YOUR TASK » Copy the data below line for line, with no changes.
-*-
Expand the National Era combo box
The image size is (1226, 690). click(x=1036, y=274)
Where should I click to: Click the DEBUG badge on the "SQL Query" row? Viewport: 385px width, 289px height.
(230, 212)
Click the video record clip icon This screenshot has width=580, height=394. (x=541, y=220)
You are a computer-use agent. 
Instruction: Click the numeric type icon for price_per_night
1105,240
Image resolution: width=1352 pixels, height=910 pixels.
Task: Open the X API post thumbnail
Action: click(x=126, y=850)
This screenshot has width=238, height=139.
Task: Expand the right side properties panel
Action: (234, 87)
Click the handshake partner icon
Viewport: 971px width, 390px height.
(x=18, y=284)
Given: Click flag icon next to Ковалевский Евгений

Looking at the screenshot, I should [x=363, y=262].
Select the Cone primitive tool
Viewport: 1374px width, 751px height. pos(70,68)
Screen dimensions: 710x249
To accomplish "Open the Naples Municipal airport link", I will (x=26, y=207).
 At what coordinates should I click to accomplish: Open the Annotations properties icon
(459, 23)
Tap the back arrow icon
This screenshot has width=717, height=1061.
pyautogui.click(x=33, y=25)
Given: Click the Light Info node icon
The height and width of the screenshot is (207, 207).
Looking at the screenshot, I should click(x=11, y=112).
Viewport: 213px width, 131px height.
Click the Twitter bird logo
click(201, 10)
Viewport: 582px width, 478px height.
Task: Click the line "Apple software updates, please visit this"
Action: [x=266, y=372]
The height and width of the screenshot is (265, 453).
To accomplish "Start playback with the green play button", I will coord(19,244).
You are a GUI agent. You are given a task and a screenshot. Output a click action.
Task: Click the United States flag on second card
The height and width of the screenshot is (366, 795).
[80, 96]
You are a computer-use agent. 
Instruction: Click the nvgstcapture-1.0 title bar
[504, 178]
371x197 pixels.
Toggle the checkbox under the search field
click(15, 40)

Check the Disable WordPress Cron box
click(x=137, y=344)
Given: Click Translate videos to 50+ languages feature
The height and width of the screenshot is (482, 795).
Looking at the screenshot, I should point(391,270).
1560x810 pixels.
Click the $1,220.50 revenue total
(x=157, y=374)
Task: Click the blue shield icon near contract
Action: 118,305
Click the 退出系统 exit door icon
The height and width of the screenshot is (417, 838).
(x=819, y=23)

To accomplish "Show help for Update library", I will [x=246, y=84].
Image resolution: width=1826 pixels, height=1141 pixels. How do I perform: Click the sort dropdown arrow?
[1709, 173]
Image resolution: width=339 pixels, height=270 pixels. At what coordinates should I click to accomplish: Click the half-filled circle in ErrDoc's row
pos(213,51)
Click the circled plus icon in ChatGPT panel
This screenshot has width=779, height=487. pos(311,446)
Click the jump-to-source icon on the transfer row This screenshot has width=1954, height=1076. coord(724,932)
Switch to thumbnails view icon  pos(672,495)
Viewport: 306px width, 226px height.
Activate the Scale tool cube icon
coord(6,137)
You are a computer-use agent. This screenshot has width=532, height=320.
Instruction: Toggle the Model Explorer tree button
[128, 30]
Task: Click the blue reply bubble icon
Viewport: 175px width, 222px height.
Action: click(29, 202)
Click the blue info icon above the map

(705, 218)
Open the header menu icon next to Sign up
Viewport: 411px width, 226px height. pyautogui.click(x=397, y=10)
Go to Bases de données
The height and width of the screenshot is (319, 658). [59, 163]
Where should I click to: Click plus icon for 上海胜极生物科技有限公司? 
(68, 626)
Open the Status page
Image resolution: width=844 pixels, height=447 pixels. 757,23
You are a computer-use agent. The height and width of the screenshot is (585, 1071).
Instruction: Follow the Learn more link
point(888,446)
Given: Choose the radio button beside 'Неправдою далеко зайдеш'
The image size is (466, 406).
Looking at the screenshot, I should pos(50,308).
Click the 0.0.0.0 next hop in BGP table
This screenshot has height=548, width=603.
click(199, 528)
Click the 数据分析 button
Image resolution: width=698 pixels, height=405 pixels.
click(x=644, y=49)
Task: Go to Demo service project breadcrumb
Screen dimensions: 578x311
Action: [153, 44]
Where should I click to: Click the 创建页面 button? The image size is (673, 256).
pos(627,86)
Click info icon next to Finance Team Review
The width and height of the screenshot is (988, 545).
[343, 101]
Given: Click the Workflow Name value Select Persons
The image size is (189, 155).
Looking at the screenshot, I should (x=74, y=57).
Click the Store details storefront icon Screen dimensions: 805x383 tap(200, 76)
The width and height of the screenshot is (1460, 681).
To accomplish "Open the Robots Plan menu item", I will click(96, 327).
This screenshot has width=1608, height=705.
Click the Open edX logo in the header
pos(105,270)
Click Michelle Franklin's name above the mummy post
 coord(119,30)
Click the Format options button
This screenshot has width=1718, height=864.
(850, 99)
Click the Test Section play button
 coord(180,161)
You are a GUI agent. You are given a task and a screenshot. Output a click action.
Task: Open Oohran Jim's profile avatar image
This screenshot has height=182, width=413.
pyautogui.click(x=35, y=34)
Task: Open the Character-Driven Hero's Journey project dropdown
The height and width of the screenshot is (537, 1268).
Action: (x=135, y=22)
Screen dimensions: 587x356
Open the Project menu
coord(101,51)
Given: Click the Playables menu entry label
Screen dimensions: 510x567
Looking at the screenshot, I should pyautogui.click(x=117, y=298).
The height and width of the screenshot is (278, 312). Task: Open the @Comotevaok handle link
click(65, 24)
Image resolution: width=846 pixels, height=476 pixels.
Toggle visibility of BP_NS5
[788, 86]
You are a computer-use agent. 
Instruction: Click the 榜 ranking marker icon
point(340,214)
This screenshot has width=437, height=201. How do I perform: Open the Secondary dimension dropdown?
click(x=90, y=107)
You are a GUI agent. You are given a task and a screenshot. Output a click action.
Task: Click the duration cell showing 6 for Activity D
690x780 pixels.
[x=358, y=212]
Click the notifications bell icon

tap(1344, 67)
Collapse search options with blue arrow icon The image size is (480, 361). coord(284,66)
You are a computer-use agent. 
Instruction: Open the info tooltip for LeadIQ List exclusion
-*-
EXERCISE RESPONSE »
Expand the National Era combo box
The image size is (1226, 690). click(x=1036, y=274)
Where should I click to: Click the DEBUG badge on the "SQL Query" row? Viewport: 385px width, 289px height.
(230, 212)
Click the video record clip icon This screenshot has width=580, height=394. (x=541, y=220)
You are a computer-use agent. 
Instruction: Click the numeric type icon for price_per_night
1105,240
Image resolution: width=1352 pixels, height=910 pixels.
Task: Open the X API post thumbnail
Action: click(x=126, y=850)
This screenshot has width=238, height=139.
Task: Expand the right side properties panel
Action: (234, 87)
Click the handshake partner icon
Viewport: 971px width, 390px height.
(x=18, y=284)
Given: Click flag icon next to Ковалевский Евгений

Looking at the screenshot, I should [x=363, y=262].
Select the Cone primitive tool
Viewport: 1374px width, 751px height. pos(70,68)
Screen dimensions: 710x249
To accomplish "Open the Naples Municipal airport link", I will (x=26, y=207).
 At what coordinates should I click to accomplish: Open the Annotations properties icon
(459, 23)
Tap the back arrow icon
This screenshot has width=717, height=1061.
pyautogui.click(x=33, y=25)
Given: Click the Light Info node icon
The height and width of the screenshot is (207, 207).
Looking at the screenshot, I should click(x=11, y=112).
Viewport: 213px width, 131px height.
Click the Twitter bird logo
click(201, 10)
Viewport: 582px width, 478px height.
Task: Click the line "Apple software updates, please visit this"
Action: [x=266, y=372]
The height and width of the screenshot is (265, 453).
To accomplish "Start playback with the green play button", I will coord(19,244).
You are a GUI agent. You are given a task and a screenshot. Output a click action.
Task: Click the United States flag on second card
The height and width of the screenshot is (366, 795).
[80, 96]
You are a computer-use agent. 
Instruction: Click the nvgstcapture-1.0 title bar
[504, 178]
371x197 pixels.
Toggle the checkbox under the search field
click(15, 40)

Check the Disable WordPress Cron box
click(x=137, y=344)
Given: Click Translate videos to 50+ languages feature
The height and width of the screenshot is (482, 795).
Looking at the screenshot, I should point(391,270).
1560x810 pixels.
Click the $1,220.50 revenue total
(x=157, y=374)
Task: Click the blue shield icon near contract
Action: 118,305
Click the 退出系统 exit door icon
The height and width of the screenshot is (417, 838).
(x=819, y=23)

To accomplish "Show help for Update library", I will [x=246, y=84].
Image resolution: width=1826 pixels, height=1141 pixels. How do I perform: Click the sort dropdown arrow?
[1709, 173]
Image resolution: width=339 pixels, height=270 pixels. At what coordinates should I click to accomplish: Click the half-filled circle in ErrDoc's row
pos(213,51)
Click the circled plus icon in ChatGPT panel
This screenshot has width=779, height=487. pos(311,446)
Click the jump-to-source icon on the transfer row This screenshot has width=1954, height=1076. coord(724,932)
Switch to thumbnails view icon  pos(672,495)
Viewport: 306px width, 226px height.
Activate the Scale tool cube icon
coord(6,137)
You are a computer-use agent. This screenshot has width=532, height=320.
Instruction: Toggle the Model Explorer tree button
[128, 30]
Task: Click the blue reply bubble icon
Viewport: 175px width, 222px height.
Action: click(29, 202)
Click the blue info icon above the map

(705, 218)
Open the header menu icon next to Sign up
Viewport: 411px width, 226px height. pyautogui.click(x=397, y=10)
Go to Bases de données
The height and width of the screenshot is (319, 658). [59, 163]
Where should I click to: Click plus icon for 上海胜极生物科技有限公司? 
(68, 626)
Open the Status page
Image resolution: width=844 pixels, height=447 pixels. 757,23
You are a computer-use agent. The height and width of the screenshot is (585, 1071).
Instruction: Follow the Learn more link
point(888,446)
Given: Choose the radio button beside 'Неправдою далеко зайдеш'
The image size is (466, 406).
Looking at the screenshot, I should pos(50,308).
Click the 0.0.0.0 next hop in BGP table
This screenshot has height=548, width=603.
click(199, 528)
Click the 数据分析 button
Image resolution: width=698 pixels, height=405 pixels.
click(x=644, y=49)
Task: Go to Demo service project breadcrumb
Screen dimensions: 578x311
Action: [153, 44]
Where should I click to: Click the 创建页面 button? The image size is (673, 256).
pos(627,86)
Click info icon next to Finance Team Review
The width and height of the screenshot is (988, 545).
[343, 101]
Given: Click the Workflow Name value Select Persons
The image size is (189, 155).
Looking at the screenshot, I should (x=74, y=57).
Click the Store details storefront icon Screen dimensions: 805x383 tap(200, 76)
The width and height of the screenshot is (1460, 681).
To accomplish "Open the Robots Plan menu item", I will click(96, 327).
This screenshot has width=1608, height=705.
Click the Open edX logo in the header
pos(105,270)
Click Michelle Franklin's name above the mummy post
 coord(119,30)
Click the Format options button
This screenshot has width=1718, height=864.
(850, 99)
Click the Test Section play button
 coord(180,161)
You are a GUI agent. You are given a task and a screenshot. Output a click action.
Task: Open Oohran Jim's profile avatar image
This screenshot has height=182, width=413.
pyautogui.click(x=35, y=34)
Task: Open the Character-Driven Hero's Journey project dropdown
The height and width of the screenshot is (537, 1268).
Action: (x=135, y=22)
Screen dimensions: 587x356
Open the Project menu
coord(101,51)
Given: Click the Playables menu entry label
Screen dimensions: 510x567
Looking at the screenshot, I should pyautogui.click(x=117, y=298).
The height and width of the screenshot is (278, 312). Task: Open the @Comotevaok handle link
click(65, 24)
Image resolution: width=846 pixels, height=476 pixels.
Toggle visibility of BP_NS5
[788, 86]
You are a computer-use agent. 
Instruction: Click the 榜 ranking marker icon
point(340,214)
This screenshot has width=437, height=201. How do I perform: Open the Secondary dimension dropdown?
click(x=90, y=107)
You are a GUI agent. You are given a task and a screenshot. Output a click action.
Task: Click the duration cell showing 6 for Activity D
690x780 pixels.
[x=358, y=212]
Click the notifications bell icon

tap(1344, 67)
Collapse search options with blue arrow icon The image size is (480, 361). coord(284,66)
You are a computer-use agent. 
Instruction: Open the info tooltip for LeadIQ List exclusion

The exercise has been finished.